Parágrafo único. Em caso de empate no quesito tempo de exercício no cargo, o critério de desempate será a idade do servidor.

Art. 3º O edital de abertura do concurso de remoção será publicado, anualmente, no mês de setembro,pela Secretaria Municipal de Educação, com os procedimentos e critérios necessários para as inscrições, tais como prazos, horários e locais de inscrição.

Art. 4º O concurso de remoção deverá ocorrer antes do ingresso de novos ocupantes dos cargos de profissionais de educação nas unidades escolares. Parágrafo único. As vagas existentes antes do concurso de remoção disponibilizadas aos novos nomeados serão consideradas provisórias até a finalização do processo de remoção em novembro de cada ano letivo.

Art. 5º Além das vagas existentes por ocasião da publicação do edital, serão oferecidas, para fins de remoção, aquelas cuja vacância ocorrer no prazo estipulado no edital.

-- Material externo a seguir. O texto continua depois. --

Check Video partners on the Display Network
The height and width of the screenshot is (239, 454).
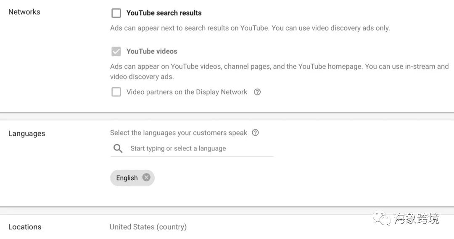pyautogui.click(x=116, y=92)
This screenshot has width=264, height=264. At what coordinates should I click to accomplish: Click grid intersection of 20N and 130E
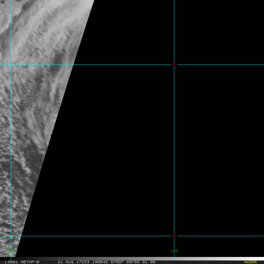click(174, 65)
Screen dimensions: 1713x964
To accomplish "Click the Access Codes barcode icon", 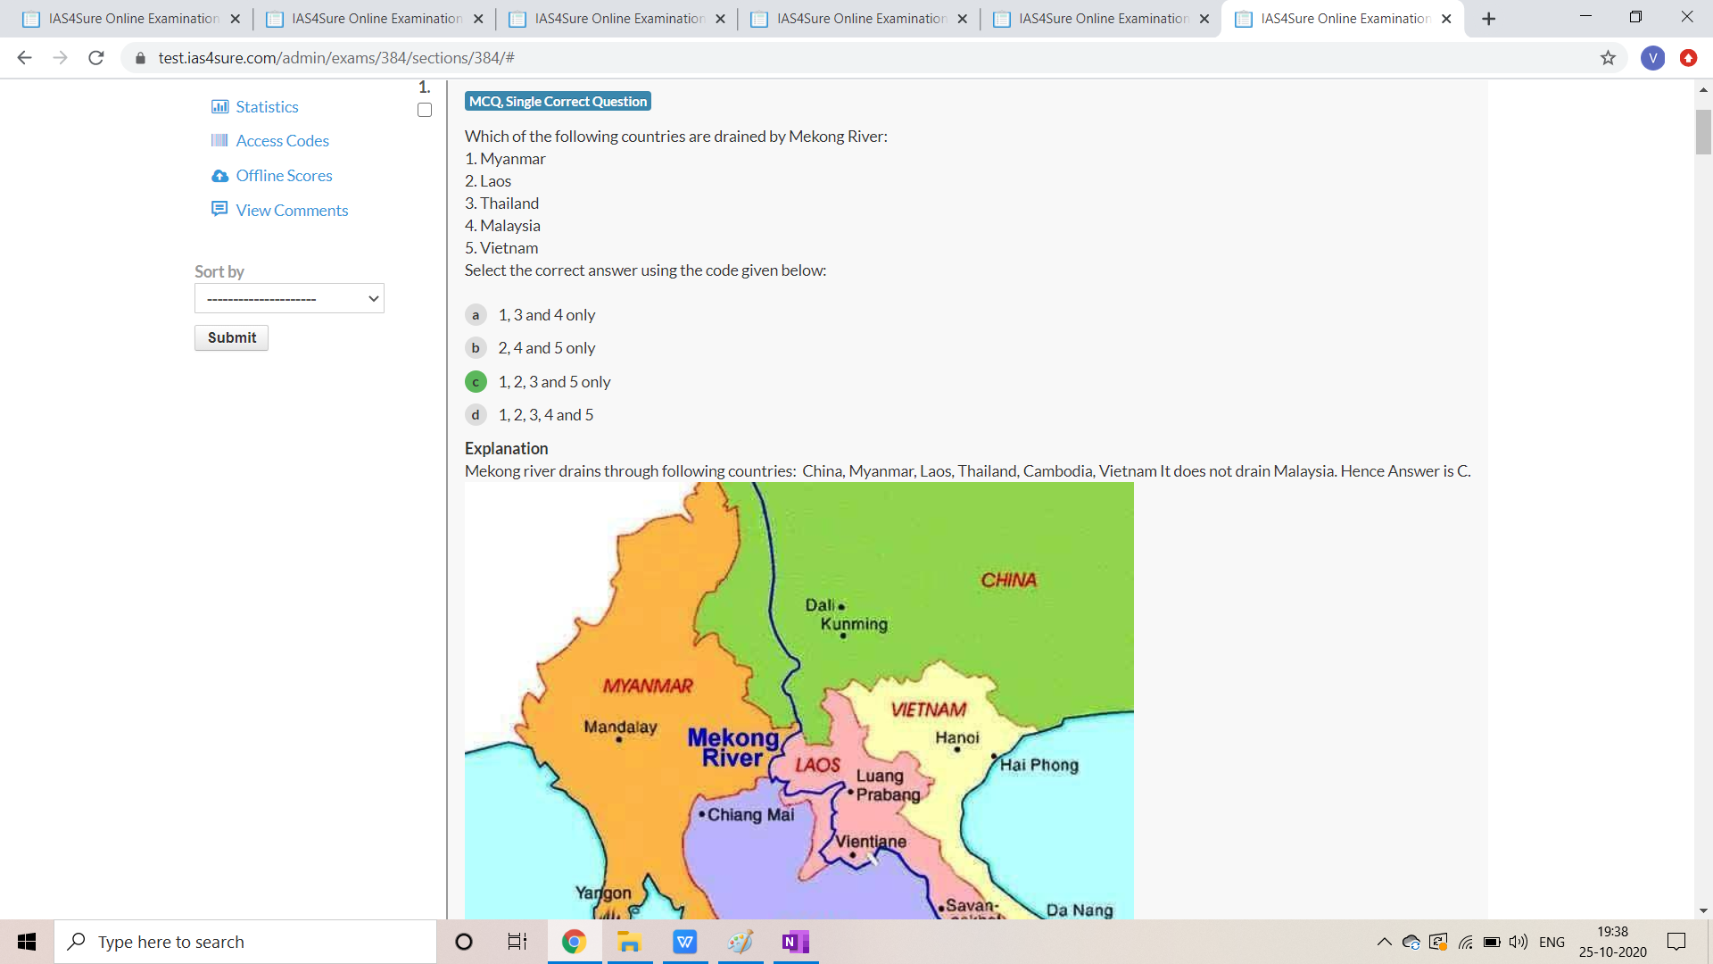I will click(219, 140).
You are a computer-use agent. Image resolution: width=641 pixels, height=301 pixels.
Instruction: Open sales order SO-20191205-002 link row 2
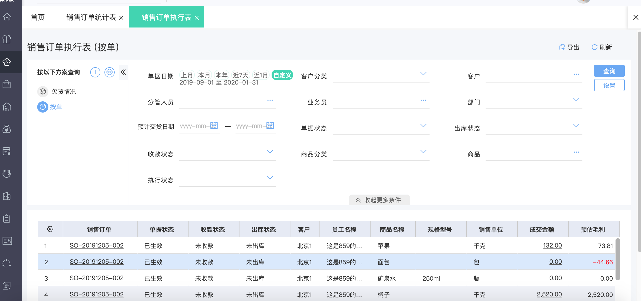[97, 261]
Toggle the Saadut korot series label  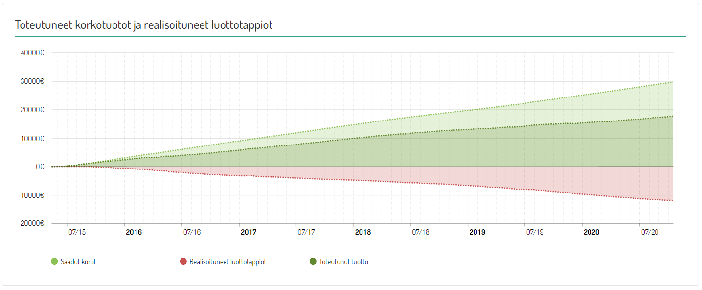tap(78, 262)
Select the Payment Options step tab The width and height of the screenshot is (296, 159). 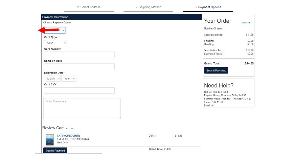tap(208, 7)
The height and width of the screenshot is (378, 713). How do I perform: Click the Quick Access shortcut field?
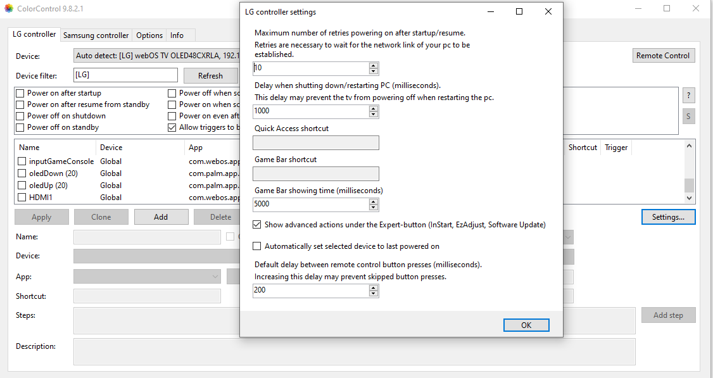pyautogui.click(x=316, y=143)
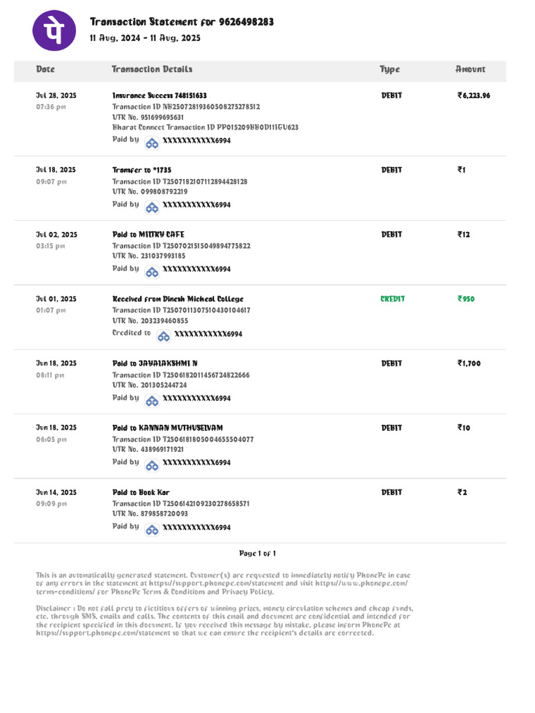Click bank icon in Insurance Success row
Viewport: 535px width, 713px height.
pyautogui.click(x=152, y=143)
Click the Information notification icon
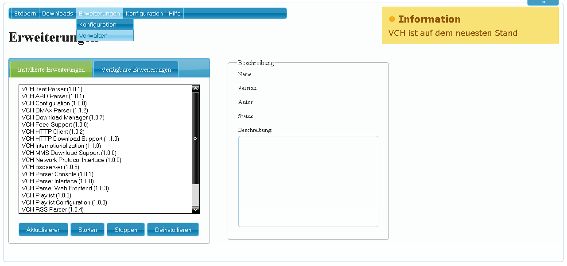The width and height of the screenshot is (567, 266). [392, 19]
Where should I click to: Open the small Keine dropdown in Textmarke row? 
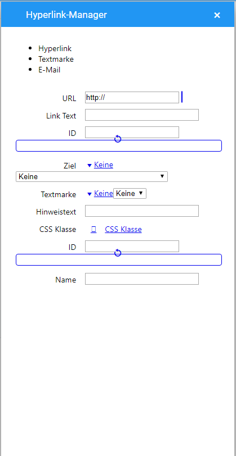coord(130,193)
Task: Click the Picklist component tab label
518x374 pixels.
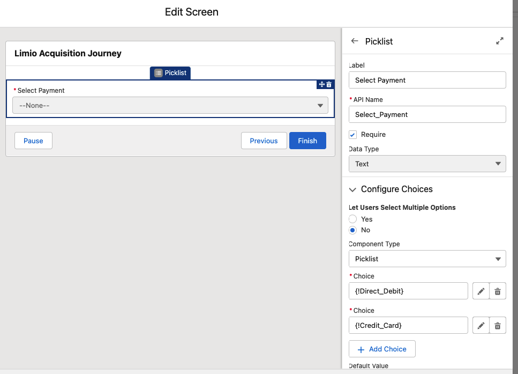Action: coord(170,73)
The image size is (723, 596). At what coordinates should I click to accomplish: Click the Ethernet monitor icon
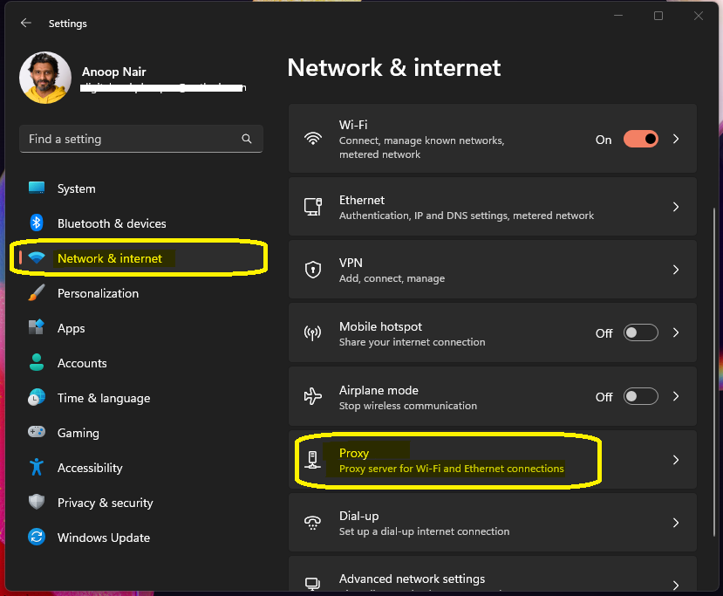tap(313, 207)
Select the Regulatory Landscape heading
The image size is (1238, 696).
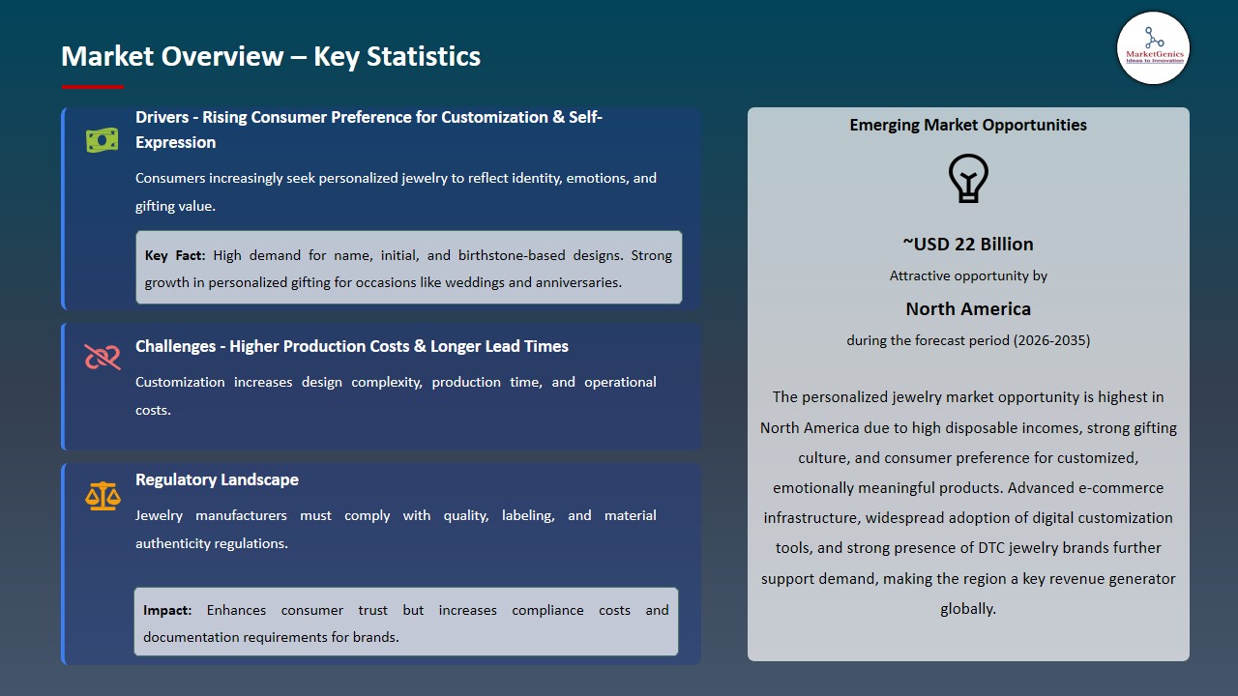coord(217,479)
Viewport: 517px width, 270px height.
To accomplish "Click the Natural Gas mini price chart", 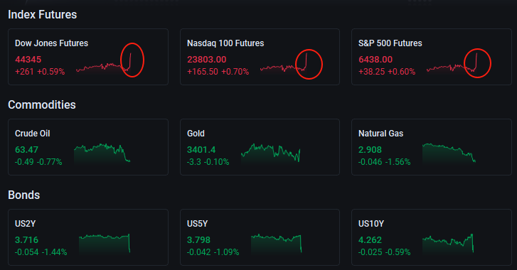I will pyautogui.click(x=449, y=153).
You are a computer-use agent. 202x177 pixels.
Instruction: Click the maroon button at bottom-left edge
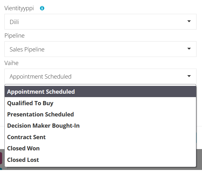tap(1, 158)
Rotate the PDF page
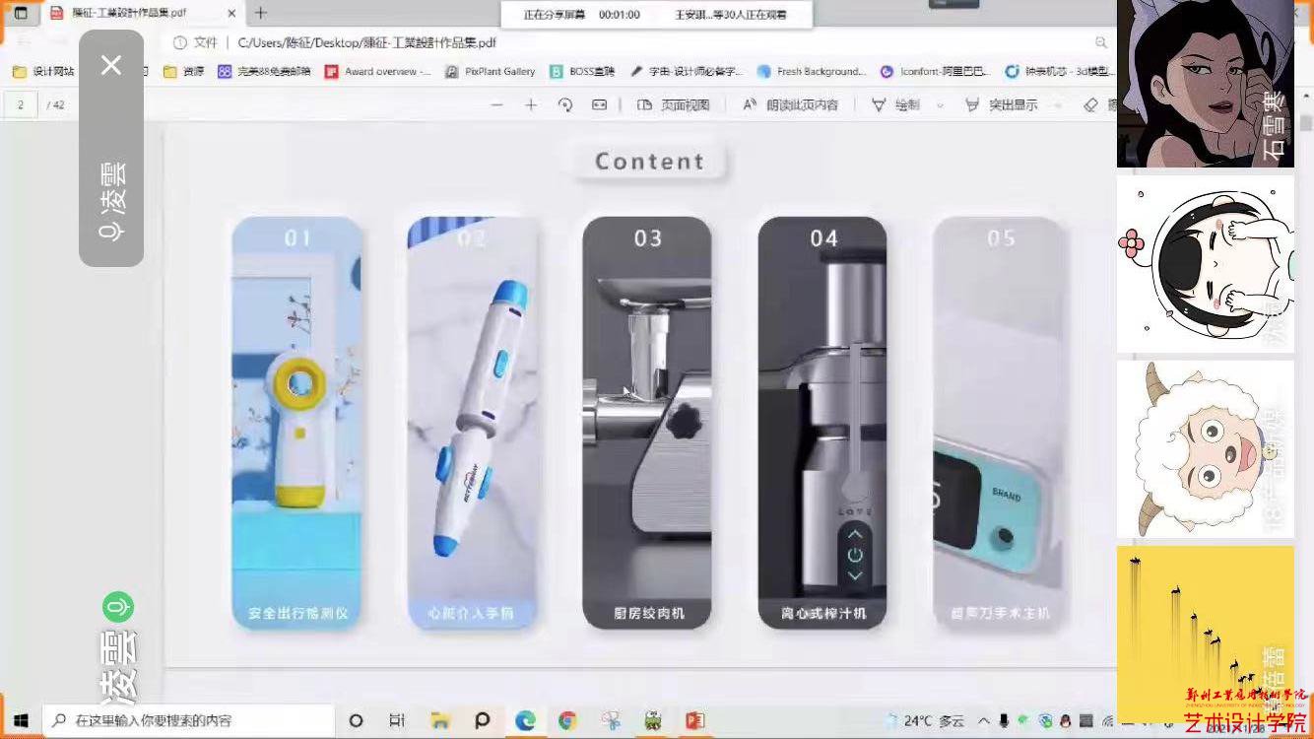The width and height of the screenshot is (1314, 739). click(565, 104)

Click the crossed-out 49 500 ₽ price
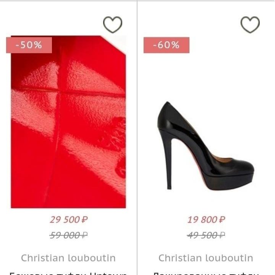[x=206, y=235]
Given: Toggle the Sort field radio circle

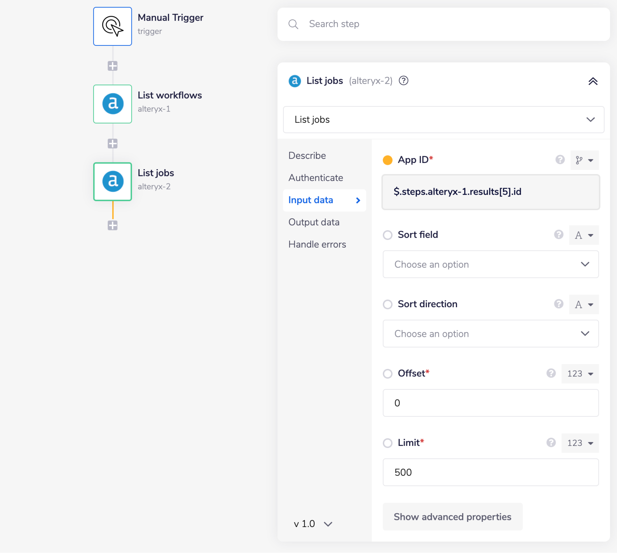Looking at the screenshot, I should 387,235.
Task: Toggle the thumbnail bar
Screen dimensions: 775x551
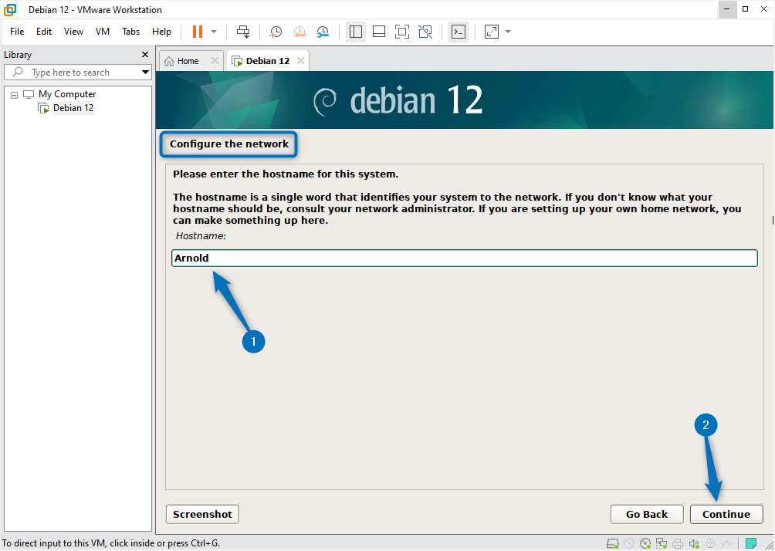Action: [379, 32]
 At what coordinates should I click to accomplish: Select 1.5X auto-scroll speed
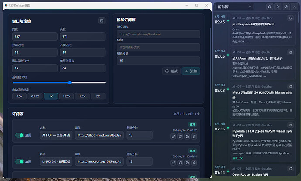pyautogui.click(x=82, y=96)
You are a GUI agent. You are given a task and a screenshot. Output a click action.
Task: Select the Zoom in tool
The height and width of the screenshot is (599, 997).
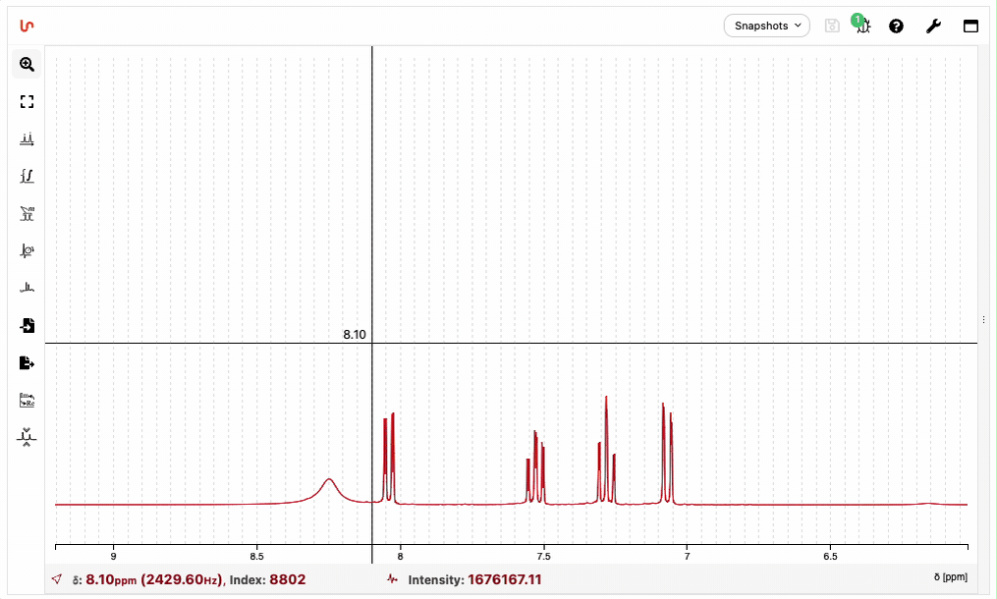(27, 64)
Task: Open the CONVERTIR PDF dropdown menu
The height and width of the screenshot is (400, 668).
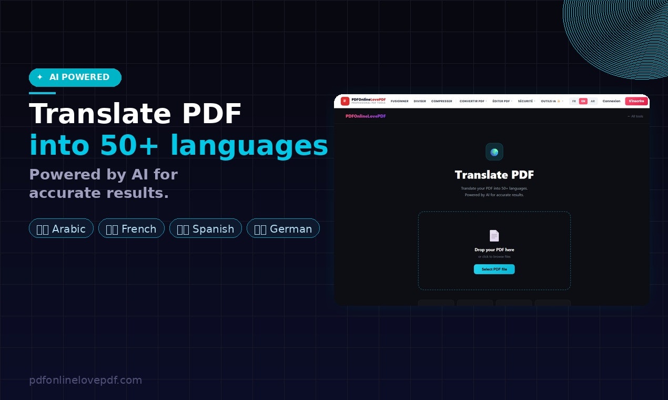Action: [472, 101]
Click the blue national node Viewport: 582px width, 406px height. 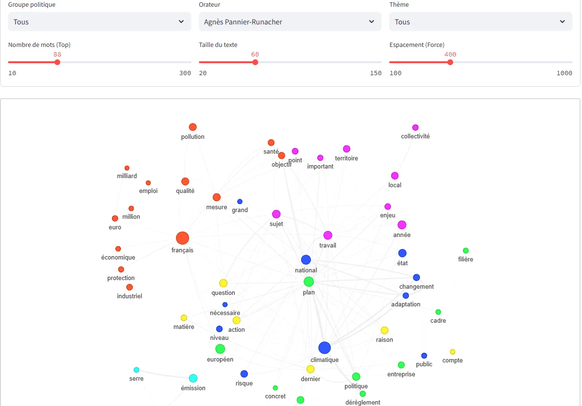pos(306,260)
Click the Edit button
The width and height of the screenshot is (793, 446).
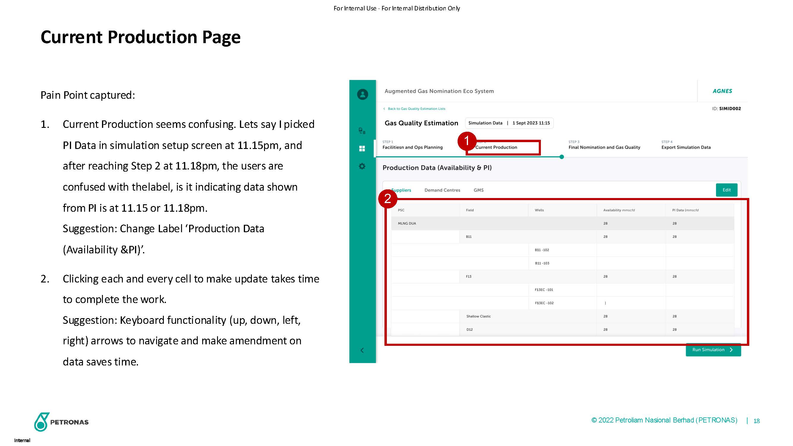pyautogui.click(x=726, y=190)
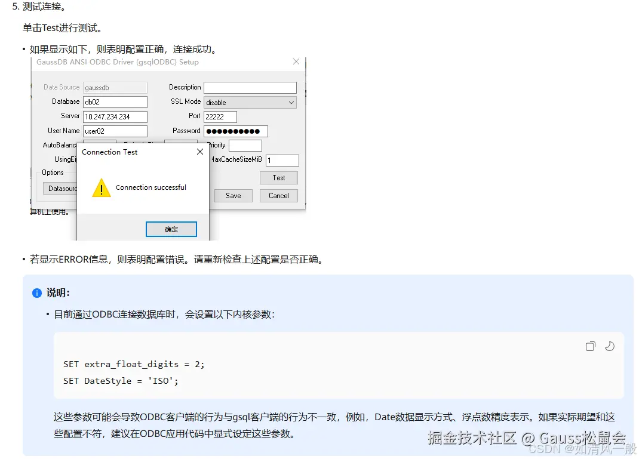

Art. 6º A remoção de que trata esta Lei dar-se-á anualmente, em classificação específica para cada categoria dos profissionais de educação que atuem nas unidades de ensino.

Parágrafo único. São considerados profissionais de educação todos os elencados no Plano de Cargos, Carreiras e Salários contidos na Lei Municipal nº 5.623, de 1º de outubro de 2013.

Art. 7º Esta Lei entra em vigor na data de sua publicação”.


O Tribunal de Justiça do Estado do Rio de Janeiro considerou que a lei estava eivada de inconstitucionalidade formal, por vício de iniciativa, por versar acerca do regime jurídico dos servidores da administração municipal, matéria segundo a qual a deflagração do processo legislativo seria de exclusividade do Chefe do Poder Executivo, o que não ocorreu no caso, tendo em vista que foi deflagrado por origem parlamentar. Confira-se, por pertinente, a argumentação da Corte local:


Com efeito, o diploma impugnado impõe ao poder público atribuições e deveres, cuja iniciativa e execução incumbem ao chefe do poder executivo, no desempenho da direção superior da administração.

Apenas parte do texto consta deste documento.